This isn't really any different than StartPage. What I find a good search-flow is that instead of doing a !g [search] I just use !sp [search], instead. That way you don't land on Google for the search at all but you get the entire list of results and StartPage has a better stance on privacy.
Regarding DDG on general, I've been using it exclusively as my first search provider and it has ramped in quality searches at a nice clip. I find myself bouncing through to the above search-flow less and less over time and I'm now in the process of deGoogling other things.
Keep donating to those privacy focused services where you can! DDG is a prime example of showing how these services can exist without an agenda, other than customer oriented features.
> Keep donating to those privacy focused services where you can!
As good a moment as any to publicly express gratitude to the donations DDG has provide to us (Terms of Service; Didn't Read) and several other privacy-focused projects, which has been of great help.

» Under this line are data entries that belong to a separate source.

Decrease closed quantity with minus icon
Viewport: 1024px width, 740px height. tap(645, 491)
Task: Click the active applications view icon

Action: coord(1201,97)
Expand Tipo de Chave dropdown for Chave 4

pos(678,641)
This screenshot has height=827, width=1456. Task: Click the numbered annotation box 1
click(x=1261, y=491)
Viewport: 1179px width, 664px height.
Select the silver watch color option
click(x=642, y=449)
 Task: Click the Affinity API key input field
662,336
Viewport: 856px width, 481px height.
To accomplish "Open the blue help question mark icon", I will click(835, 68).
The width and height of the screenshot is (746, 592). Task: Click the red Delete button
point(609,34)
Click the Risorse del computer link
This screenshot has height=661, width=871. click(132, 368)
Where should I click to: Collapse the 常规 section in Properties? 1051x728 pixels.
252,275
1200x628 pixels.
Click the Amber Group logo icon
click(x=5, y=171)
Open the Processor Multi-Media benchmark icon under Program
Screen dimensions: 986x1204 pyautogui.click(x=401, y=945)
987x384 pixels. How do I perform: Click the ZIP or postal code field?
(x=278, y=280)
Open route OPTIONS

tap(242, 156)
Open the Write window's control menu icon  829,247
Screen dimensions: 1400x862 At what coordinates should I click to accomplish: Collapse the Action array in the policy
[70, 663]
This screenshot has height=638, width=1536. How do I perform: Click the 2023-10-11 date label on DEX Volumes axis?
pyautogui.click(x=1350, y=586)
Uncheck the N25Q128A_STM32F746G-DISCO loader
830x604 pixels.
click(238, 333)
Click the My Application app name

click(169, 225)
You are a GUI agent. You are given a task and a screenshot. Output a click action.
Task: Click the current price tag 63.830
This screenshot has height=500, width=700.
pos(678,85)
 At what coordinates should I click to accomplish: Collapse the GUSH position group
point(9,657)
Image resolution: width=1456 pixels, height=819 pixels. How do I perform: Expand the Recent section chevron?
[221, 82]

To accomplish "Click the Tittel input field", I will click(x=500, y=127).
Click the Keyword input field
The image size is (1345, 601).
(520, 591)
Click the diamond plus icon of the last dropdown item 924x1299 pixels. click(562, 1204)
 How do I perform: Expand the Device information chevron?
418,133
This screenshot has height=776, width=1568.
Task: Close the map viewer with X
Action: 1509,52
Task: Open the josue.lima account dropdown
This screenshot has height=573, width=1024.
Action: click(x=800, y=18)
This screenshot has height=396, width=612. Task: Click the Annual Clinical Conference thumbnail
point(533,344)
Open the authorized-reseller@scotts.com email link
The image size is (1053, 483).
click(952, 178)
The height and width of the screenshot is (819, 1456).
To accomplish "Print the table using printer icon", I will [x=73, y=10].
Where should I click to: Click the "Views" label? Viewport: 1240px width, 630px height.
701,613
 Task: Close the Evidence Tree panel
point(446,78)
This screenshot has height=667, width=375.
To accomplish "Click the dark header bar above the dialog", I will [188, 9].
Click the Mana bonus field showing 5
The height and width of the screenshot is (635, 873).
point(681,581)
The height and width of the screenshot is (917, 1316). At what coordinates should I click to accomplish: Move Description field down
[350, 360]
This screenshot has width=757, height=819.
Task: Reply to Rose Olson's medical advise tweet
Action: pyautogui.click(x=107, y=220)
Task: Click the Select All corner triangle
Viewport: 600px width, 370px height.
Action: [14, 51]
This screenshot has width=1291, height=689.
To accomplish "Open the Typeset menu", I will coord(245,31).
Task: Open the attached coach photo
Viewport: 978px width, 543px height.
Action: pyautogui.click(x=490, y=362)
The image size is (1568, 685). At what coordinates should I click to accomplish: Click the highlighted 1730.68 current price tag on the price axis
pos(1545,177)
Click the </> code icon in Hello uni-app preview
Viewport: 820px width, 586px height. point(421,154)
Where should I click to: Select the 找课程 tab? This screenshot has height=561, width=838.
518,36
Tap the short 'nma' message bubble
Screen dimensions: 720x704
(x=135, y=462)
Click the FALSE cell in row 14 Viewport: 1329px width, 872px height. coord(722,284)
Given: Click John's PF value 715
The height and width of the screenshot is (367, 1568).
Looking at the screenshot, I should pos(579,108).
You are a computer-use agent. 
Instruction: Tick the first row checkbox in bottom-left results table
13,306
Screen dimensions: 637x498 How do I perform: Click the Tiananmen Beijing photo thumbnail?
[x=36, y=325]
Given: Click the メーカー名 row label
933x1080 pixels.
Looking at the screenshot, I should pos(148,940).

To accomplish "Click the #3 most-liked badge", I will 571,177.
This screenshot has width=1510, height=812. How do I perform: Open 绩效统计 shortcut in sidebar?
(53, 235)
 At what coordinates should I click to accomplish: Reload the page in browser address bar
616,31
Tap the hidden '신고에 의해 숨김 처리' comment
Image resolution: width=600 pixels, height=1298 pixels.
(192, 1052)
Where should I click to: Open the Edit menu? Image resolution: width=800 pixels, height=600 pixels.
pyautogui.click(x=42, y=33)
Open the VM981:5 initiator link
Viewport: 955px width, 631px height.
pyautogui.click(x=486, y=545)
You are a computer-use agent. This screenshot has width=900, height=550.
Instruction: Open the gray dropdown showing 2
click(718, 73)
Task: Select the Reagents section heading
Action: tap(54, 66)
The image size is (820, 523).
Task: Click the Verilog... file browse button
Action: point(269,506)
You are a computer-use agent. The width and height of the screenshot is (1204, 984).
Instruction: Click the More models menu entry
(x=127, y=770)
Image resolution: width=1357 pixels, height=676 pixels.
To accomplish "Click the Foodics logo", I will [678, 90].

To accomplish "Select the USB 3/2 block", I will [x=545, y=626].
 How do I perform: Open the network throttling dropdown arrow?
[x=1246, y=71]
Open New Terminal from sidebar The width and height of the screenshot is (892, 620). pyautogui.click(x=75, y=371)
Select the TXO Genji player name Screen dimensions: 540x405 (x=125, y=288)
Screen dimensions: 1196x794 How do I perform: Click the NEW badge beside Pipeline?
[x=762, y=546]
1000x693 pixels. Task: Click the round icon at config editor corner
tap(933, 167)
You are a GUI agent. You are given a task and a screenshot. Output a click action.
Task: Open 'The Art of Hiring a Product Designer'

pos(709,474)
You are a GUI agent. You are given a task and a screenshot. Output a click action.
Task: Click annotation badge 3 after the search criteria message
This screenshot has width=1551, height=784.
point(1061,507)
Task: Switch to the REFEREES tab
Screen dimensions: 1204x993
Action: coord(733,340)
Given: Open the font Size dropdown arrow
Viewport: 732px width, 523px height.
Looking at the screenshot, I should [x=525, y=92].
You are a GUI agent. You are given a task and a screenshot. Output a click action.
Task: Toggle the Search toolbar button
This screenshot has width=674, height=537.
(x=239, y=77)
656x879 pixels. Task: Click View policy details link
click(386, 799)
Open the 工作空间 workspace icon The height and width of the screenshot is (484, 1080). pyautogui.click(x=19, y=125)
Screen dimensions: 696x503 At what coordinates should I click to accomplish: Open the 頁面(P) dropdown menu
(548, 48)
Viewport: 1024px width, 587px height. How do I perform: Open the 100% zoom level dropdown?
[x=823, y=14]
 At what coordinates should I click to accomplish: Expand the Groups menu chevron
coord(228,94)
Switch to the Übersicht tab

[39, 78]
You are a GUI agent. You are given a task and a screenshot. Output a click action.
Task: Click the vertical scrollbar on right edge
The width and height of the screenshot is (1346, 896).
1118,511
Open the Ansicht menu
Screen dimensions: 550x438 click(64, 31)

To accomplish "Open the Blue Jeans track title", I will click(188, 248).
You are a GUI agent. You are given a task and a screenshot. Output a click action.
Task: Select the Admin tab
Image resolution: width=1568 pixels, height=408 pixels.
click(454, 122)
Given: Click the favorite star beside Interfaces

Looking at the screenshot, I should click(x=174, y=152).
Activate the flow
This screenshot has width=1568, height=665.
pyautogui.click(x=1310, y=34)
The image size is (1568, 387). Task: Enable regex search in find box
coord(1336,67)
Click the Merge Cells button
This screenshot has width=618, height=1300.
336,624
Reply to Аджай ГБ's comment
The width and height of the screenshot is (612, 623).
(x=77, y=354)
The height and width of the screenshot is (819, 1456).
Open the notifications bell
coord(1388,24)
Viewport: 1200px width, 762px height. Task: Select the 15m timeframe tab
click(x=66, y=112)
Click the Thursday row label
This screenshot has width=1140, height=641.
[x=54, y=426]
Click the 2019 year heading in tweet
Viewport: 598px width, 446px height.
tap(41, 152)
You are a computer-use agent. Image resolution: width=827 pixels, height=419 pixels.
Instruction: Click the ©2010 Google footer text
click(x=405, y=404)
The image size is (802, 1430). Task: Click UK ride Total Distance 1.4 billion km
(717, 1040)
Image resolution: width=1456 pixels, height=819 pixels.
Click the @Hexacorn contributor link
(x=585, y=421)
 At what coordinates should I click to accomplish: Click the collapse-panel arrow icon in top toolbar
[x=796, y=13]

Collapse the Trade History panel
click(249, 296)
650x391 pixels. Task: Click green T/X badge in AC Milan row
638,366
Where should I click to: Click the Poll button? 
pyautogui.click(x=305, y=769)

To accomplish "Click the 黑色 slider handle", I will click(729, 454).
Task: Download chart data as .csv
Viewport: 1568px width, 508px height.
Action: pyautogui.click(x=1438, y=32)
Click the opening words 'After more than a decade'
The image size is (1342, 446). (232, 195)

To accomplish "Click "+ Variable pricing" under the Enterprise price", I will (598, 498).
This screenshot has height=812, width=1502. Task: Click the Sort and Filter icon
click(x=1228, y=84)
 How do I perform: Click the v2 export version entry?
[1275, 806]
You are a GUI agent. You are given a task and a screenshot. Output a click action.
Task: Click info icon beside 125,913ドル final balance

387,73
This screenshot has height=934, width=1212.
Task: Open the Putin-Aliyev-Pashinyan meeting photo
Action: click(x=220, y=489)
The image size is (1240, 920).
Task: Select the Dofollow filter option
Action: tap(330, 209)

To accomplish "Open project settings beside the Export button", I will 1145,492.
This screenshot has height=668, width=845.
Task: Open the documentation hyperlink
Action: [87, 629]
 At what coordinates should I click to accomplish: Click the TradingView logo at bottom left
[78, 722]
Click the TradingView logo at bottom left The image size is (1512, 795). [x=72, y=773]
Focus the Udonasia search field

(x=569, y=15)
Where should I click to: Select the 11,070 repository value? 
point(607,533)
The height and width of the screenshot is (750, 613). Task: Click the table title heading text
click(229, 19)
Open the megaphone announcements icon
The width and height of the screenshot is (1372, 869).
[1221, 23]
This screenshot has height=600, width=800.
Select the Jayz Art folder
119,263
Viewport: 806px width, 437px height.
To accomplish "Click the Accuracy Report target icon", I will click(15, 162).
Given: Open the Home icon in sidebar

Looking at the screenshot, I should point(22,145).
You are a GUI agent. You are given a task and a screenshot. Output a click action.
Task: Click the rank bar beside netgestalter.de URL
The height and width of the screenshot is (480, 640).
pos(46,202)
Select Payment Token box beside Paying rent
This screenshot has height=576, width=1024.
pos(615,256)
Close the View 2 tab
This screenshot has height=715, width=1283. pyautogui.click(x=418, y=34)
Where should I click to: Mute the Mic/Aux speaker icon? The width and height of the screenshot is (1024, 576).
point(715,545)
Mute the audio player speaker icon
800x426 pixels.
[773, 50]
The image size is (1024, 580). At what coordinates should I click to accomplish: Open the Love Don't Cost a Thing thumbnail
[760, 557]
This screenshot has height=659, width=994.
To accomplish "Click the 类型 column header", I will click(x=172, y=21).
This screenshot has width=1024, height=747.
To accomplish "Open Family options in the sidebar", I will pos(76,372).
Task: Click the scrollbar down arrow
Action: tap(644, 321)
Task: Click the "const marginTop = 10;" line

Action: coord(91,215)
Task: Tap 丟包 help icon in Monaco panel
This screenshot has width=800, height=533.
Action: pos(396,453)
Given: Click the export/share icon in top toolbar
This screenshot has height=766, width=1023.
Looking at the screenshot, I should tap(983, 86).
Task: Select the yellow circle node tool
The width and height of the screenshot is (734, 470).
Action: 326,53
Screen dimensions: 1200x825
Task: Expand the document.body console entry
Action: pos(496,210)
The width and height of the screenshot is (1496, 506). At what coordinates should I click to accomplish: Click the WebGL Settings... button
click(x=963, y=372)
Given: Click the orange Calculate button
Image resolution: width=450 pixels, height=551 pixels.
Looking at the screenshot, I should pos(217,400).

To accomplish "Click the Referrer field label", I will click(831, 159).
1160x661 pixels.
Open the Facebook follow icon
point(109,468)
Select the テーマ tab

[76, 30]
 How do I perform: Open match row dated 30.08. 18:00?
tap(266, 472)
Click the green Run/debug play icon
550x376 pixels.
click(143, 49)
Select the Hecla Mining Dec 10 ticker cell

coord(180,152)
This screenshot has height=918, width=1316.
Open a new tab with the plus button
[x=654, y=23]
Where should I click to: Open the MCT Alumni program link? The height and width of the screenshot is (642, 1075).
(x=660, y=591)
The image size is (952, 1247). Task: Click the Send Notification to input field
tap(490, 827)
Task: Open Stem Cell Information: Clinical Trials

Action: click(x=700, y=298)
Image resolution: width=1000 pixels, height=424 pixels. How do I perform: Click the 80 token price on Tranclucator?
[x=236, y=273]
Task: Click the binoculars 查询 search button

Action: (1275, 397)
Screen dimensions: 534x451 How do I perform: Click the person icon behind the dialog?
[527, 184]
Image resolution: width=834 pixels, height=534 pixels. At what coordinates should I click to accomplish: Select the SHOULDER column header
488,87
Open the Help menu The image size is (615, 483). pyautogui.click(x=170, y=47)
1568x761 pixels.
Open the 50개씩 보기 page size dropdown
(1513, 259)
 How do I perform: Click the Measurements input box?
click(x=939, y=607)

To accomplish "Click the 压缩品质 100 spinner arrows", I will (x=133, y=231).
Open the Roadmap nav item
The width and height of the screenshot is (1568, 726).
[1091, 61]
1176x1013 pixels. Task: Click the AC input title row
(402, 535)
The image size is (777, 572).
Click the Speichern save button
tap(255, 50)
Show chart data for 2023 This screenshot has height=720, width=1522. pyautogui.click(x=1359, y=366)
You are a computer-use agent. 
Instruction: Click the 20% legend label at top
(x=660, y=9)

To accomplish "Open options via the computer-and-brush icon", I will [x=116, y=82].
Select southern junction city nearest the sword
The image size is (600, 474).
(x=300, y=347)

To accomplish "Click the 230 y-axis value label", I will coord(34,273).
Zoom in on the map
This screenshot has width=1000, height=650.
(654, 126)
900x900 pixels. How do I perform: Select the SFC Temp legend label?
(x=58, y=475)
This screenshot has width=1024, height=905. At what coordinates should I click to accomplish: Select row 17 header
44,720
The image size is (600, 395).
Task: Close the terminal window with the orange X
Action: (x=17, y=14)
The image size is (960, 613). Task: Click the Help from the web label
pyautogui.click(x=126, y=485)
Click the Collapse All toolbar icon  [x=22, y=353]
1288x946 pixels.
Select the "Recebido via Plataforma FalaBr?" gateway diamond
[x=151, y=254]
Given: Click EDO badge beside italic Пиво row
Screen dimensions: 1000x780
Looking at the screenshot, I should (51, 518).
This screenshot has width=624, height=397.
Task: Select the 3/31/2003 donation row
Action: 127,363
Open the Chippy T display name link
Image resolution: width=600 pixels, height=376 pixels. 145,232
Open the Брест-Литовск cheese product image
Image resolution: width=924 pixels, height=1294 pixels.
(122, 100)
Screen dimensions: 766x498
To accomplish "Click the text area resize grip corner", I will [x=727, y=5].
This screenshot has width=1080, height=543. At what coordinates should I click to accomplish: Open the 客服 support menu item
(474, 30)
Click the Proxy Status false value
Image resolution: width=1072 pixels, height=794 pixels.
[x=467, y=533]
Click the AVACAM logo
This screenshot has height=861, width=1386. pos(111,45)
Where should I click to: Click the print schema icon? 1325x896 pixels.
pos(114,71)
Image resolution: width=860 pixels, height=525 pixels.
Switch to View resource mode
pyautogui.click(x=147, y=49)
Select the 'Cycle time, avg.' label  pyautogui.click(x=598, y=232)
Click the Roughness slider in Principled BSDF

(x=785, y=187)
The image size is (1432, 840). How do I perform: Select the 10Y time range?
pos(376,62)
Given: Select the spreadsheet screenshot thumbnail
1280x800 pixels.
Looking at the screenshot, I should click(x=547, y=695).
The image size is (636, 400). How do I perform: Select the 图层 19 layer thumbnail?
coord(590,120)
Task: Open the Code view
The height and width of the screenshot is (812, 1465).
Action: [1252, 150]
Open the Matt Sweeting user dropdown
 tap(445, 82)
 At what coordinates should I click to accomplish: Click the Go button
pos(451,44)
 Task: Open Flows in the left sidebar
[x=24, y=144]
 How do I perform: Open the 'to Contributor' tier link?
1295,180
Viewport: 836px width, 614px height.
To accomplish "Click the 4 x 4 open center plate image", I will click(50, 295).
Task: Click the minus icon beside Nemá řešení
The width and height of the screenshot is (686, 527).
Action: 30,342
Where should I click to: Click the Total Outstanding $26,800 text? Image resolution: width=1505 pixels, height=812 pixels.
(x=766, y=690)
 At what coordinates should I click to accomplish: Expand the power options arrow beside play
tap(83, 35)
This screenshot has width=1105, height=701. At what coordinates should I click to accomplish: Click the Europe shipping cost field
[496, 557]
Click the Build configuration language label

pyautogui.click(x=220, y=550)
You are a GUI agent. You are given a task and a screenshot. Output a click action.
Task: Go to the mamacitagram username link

Because it's traffic they can serve ads to. Why wouldn't they? It's 100% win for them. They're getting someone who is dissatisfied with another search engine to try and win them over
It's a win, but not a wash, because they cannot serve highly targeted ads, which means they probably can't charge as much and people are less likely to click on.
Try to create a separate google account, use browser profiles, and this particular account only for searches in a specialized field (say CS, IT etc...). Than start looking at the ads you're getting. Google can't do that if the request comes from ddg.
It's just a quick way for the user to also try Google. I usually do search in DDG (default search) if I don't get good results I append !g to get results. Most often though Google doesn't give me much better results.
A better question is why they allow startpage.com (a.k.a. !s). I think at this point, fighting scrapers is just not worth it. But I predict one day someone is going to write a client-side desktop app that scrapes all this stuff and presents it AOL-style, it'll get popular, and all the sites will freak.